The line $$l_{1}$$ passes through the points $$A(-2,3)$$ and $$B(4,-1)$$.
Find an equation for $$l_{1}$$ in the form $$ax+by+c=0$$, where $$a$$, $$b$$ and $$c$$ are integers.

Answer

**step1** Understanding the problem

The problem asks us to find the equation of a straight line, denoted as $$l_1$$. This line passes through two specific points: point A with coordinates $$(-2,3)$$ and point B with coordinates $$(4,-1)$$. The final equation must be presented in the standard form $$ax+by+c=0$$, where $$a$$, $$b$$, and $$c$$ are integers.

**step2** Calculating the slope of the line

To find the equation of a line, we first need to determine its slope.

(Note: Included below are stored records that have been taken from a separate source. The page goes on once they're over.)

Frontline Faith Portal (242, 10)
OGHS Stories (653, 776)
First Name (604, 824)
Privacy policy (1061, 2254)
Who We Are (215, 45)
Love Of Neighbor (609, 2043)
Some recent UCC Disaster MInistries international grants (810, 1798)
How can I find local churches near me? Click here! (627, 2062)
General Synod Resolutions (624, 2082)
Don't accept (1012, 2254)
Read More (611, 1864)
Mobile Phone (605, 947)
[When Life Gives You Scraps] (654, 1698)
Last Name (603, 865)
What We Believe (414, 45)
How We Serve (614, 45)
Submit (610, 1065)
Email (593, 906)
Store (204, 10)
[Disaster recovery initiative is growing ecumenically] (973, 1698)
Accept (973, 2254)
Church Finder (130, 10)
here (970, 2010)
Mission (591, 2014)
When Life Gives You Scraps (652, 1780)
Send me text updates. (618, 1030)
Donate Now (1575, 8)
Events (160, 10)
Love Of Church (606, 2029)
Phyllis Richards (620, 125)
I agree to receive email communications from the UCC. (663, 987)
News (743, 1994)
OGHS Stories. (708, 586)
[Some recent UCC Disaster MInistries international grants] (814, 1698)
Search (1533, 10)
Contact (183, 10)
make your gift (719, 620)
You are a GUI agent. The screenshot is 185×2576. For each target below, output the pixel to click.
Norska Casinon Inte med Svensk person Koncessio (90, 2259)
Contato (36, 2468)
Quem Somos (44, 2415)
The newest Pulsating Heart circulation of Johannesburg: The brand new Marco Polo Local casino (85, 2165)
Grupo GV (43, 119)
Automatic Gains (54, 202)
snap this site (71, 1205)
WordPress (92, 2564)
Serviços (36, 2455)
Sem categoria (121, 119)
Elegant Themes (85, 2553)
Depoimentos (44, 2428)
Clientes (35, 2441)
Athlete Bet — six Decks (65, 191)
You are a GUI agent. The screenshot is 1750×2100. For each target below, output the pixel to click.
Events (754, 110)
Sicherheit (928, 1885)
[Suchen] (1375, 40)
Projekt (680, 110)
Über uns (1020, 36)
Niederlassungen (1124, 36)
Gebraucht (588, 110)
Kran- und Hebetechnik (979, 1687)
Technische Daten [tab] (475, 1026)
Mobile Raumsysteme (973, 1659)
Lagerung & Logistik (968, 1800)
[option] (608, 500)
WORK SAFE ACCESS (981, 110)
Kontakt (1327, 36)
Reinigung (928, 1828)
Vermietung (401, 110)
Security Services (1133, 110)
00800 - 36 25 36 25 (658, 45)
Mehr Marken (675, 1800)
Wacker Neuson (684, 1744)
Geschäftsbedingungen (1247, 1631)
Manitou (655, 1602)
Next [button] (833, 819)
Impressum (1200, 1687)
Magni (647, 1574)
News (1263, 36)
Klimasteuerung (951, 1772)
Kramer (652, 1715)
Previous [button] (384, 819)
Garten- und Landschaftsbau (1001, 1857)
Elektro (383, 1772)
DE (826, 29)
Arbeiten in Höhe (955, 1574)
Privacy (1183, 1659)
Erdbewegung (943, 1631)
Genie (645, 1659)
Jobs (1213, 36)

The slope, often denoted by $$m$$, describes the steepness and direction of the line. For any two points $$(x_1, y_1)$$ and $$(x_2, y_2)$$ on a line, the slope is calculated as the change in the y-coordinates divided by the change in the x-coordinates.
Using the given points $$A(-2,3)$$ as $$(x_1, y_1)$$ and $$B(4,-1)$$ as $$(x_2, y_2)$$
$$m = \frac{y_2 - y_1}{x_2 - x_1}$$
$$m = \frac{-1 - 3}{4 - (-2)}$$
$$m = \frac{-4}{4 + 2}$$
$$m = \frac{-4}{6}$$
$$m = -\frac{2}{3}$$
So, the slope of the line $$l_1$$ is $$-\frac{2}{3}$$.

**step3** Using the point-slope form of the equation

Now that we have the slope and a point on the line, we can use the point-slope form of a linear equation, which is $$y - y_1 = m(x - x_1)$$. We can choose either point A or point B. Let's use point A$$(-2,3)$$ and the calculated slope $$m = -\frac{2}{3}$$.
Substitute these values into the point-slope form:
$$y - 3 = -\frac{2}{3}(x - (-2))$$
$$y - 3 = -\frac{2}{3}(x + 2)$$
To eliminate the fraction, we multiply both sides of the equation by 3:
$$3(y - 3) = 3 \times \left(-\frac{2}{3}\right)(x + 2)$$
$$3y - 9 = -2(x + 2)$$
Now, distribute the -2 on the right side:
$$3y - 9 = -2x - 4$$

**step4** Converting to the standard form $$ax+by+c=0$$

The final step is to rearrange the equation obtained in the previous step into the required standard form $$ax+by+c=0$$. To do this, we move all terms to one side of the equation, setting the other side to zero.
We have:
$$3y - 9 = -2x - 4$$
Add $$2x$$ to both sides:
$$2x + 3y - 9 = -4$$
Add 4 to both sides:
$$2x + 3y - 9 + 4 = 0$$
Combine the constant terms:
$$2x + 3y - 5 = 0$$
This is the equation of the line $$l_1$$ in the form $$ax+by+c=0$$, where $$a=2$$, $$b=3$$, and $$c=-5$$. All coefficients $$a$$, $$b$$, and $$c$$ are integers as required.